2018
A Universal Surface for Label-Free Electrical and Optical Sensing of Disease Markers

Monday, 30 May 2016: 13:50
Aqua 303 (Hilton San Diego Bayfront)
M. Y. Tsai, A. Tarasov (Georgia Institute of Technology), D. W. Gray, N. Shields (Queen’s University Belfast), N. Creedon, A. Montrose (Tyndall National Institute - University College Cork), E. M. Flynn, C. A. Joiner, R. Taylor (Georgia Institute of Technology), P. Lovera (Tyndall National Institute - University College Cork), A. O' Riordan (Tyndall National Institute), M. H. Mooney (Queen’s University Belfast), and E. M. Vogel (Georgia Institute of Technology)
Quantitative point-of-care (POC) diagnostic tools are crucial for next-generation human (and animal) health monitoring and disease diagnosis to rapidly infer effective treatment decisions. ELISA based disease diagnostics is often performed off-site in centralized labs, requiring long turnaround times (>72hrs), reducing the effective period for disease intervention. In this study, a gold sensing surface is shown to provide ELISA-equivalent results across multiple label-free and rapid biosensing platforms including potentiometric field-effect transistor (FET) biosensors, electrochemical impedance spectroscopy (EIS) biosensors and surface plasmon resonance (SPR) devices.  Using the model pathogen Bovine Herpes Virus 1 (BHV-1) (a major source of economic loss in the agri-food industry globally 1), BHV-1 glycoprotein E (gE) was attached to sensor surfaces to detect the immunological interaction against anti-BHV-1 antibodies. The use of a gold sensing surface offers access to the well-established thiol surface functionalization and protein immobilization via amine coupling. This functionalized gold sensing surface is used to compare the response of ELISA in four different sensing platforms: (1) as the gate electrode for graphene ion-sensitive field-effect transistor (ISFET), (2) as the gate electrode for extended-gate field-effect transistor (EGFET) sensors (3) as the working electrode (WE) for EIS sensors, and (4) as the sensing surface for SPR. 

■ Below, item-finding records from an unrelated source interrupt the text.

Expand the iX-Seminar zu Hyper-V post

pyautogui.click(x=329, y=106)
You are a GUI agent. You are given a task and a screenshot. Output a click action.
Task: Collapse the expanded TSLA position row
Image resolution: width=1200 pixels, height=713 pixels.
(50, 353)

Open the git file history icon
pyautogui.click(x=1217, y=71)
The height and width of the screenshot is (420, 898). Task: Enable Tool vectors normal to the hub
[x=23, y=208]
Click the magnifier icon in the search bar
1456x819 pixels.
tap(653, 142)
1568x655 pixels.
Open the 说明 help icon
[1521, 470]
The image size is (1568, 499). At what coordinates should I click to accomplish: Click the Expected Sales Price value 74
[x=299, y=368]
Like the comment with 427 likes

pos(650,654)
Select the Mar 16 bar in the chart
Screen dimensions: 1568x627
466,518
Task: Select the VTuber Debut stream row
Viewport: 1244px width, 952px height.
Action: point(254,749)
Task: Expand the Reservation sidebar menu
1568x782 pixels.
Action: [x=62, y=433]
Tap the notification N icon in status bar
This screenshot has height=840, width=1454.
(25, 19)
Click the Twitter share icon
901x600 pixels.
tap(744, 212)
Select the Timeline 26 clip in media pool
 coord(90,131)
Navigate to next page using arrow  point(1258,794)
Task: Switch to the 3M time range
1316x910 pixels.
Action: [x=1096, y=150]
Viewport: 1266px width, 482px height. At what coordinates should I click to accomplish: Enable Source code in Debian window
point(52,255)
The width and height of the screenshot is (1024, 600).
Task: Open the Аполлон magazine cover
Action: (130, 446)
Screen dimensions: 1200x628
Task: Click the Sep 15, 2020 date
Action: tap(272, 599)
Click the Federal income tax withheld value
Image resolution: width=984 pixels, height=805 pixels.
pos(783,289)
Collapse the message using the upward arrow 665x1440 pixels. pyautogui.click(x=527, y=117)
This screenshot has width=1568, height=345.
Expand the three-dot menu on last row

The results show that the sensitivity of the EGFET biosensors is equivalent to the ISFETs.2 Moreover, EGFET biosensors provide many advantages including improved reliability by separating the sensor and transducer components, low-cost and easy fabrication, disposable chip design and high compatibility with state-of-art semiconductor technologies.3-5 While the mechanism for EIS is quite different than potentiometric FET-based sensing, the dynamic response is found to be equivalent. Similarly, the same Au surface can be used in optical SPR biosensors using the same surface chemistry. The universality of a Au sensing surface allows detection using multi-platforms but with a single chip and, therefore, simplifies the sample preparation and reduces the required sample volumes for diagnostics. All three electrical sensors demonstrate performance equivalent to SPR and ELISA, with dynamic range approaching the limit of detection for sera dilutions < 10-3of anti-BHV-1 antiserum. However, the potentiometric and EIS sensors provide results much faster (~10 min.) than SPR (~2 hr.) and ELISA (> 20 hr.) Additionally, the electronic biosensors are compact in size and are promising for POC devices.

In conclusion, a gold surface is shown to provide universal and equivalent sensing across multiple platforms using well-established surface chemistry. Furthermore, the use of one surface to facilitate integration of multiple sensing mechanisms can potentially improve specificity. Among all of the available biosensor technologies, electrical biosensors provide rapid, label-free and cost-efficient sensing capability in a compact size, which is promising for quantitative point-of-care devices.

1G. D. Snowder et al. Journal of Animal Science 85, 1885 (2007).

2A. Tarasov et al. 2D Materials 2, 044008 (2015).

3L.-L. Chi et al. Materials Chemistry and Physics 63, 19 (2000).

4P. Dak et al. Device Research Conference (DRC), 2013 71st Annual, 105 (2013).

5W. Guan et al. Biosensors and Bioelectronics 51, 225 (2014).